En un comunicado, el organismo a cargo de Rosario Piedra Ibarra se refirió al tuit publicado el pasado 26 de junio por Ackerman, quien acusó que los "sicarios del narco" son la contraparte de los integrantes del "sicariato mediático". 

La CNDH calificó la expresión como "desafortunada" y pidió hacer un reconocimiento del valor de la actividad periodística y de las dificultades que han existido en el país para ejercer de manera efectiva la libertad de expresión, pues al menos 159 periodistas han sido asesinados en territorio nacional desde el año 2000.

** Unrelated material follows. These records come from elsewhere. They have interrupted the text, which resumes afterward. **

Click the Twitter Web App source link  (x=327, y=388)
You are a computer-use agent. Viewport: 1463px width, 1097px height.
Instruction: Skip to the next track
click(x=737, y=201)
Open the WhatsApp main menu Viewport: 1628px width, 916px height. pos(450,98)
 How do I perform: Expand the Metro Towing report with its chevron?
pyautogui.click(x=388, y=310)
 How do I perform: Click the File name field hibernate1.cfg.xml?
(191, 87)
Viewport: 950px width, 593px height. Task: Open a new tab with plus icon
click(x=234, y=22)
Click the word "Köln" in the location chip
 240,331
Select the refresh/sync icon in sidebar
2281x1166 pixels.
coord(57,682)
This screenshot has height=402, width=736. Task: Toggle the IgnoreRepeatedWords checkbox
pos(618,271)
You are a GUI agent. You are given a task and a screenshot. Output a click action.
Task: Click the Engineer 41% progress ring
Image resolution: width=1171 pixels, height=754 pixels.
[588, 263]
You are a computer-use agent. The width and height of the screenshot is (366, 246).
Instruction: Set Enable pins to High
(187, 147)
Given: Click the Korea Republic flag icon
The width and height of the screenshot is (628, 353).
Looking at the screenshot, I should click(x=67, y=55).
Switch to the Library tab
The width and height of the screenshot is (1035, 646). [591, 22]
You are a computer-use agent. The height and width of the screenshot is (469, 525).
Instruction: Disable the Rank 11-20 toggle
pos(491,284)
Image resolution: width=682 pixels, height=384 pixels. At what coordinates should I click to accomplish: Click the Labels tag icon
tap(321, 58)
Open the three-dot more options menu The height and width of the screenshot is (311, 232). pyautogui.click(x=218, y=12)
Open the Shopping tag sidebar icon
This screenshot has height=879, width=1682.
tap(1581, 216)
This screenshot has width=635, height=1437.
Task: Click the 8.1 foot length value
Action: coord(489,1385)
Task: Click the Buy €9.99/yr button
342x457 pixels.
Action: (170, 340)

"(La) Comisión Nacional rechaza categóricamente estas expresiones del académico, exhortándolo a que se conduzca con civilidad y respeto a los derechos humanos de todas las personas y, en especial, de quienes ejercen el periodismo, porque son expresiones que pueden contribuir a agravar las condiciones en que las que desarrollan su trabajo"

CNDH

Cabe recordar que el pasado 26 de febrero, la CNDH designó, como parte de sus facultades, a John Ackerman como integrante del Comité Técnico de Evaluación del Instituto Nacional Electoral (INE).  En ese cargo, el también esposo de Irma Sandoval forma parte del órgano encargado de revisar los perfiles idóneos  para ocupar las 4 vacantes en el Consejo General del INE

El Comité está integrado por propuestas de diversas entidades públicas: dos por el Instituto Nacional de Transparencia, Acceso a la Información y Protección de Datos Personales (INAI), otros dos la CNDH y tres de la Cámara de Diputados.

Luego de su polémico tuit, diversos opositores a la llamada "Cuarta Transformación", como Felipe Calderón, han lanzado una campaña en redes para exigir la renuncia de Ackerman de su responsabilidad en la designación electoral. 

Por su parte, la CNDH reiteró r su preocupación por la ausencia de acciones y estrategias coordinadas para garantizar la vida, seguridad e integridad personal de periodistas, así como por la falta de efectividad, eficiencia y vigencia de los mecanismos del gobierno para su protección.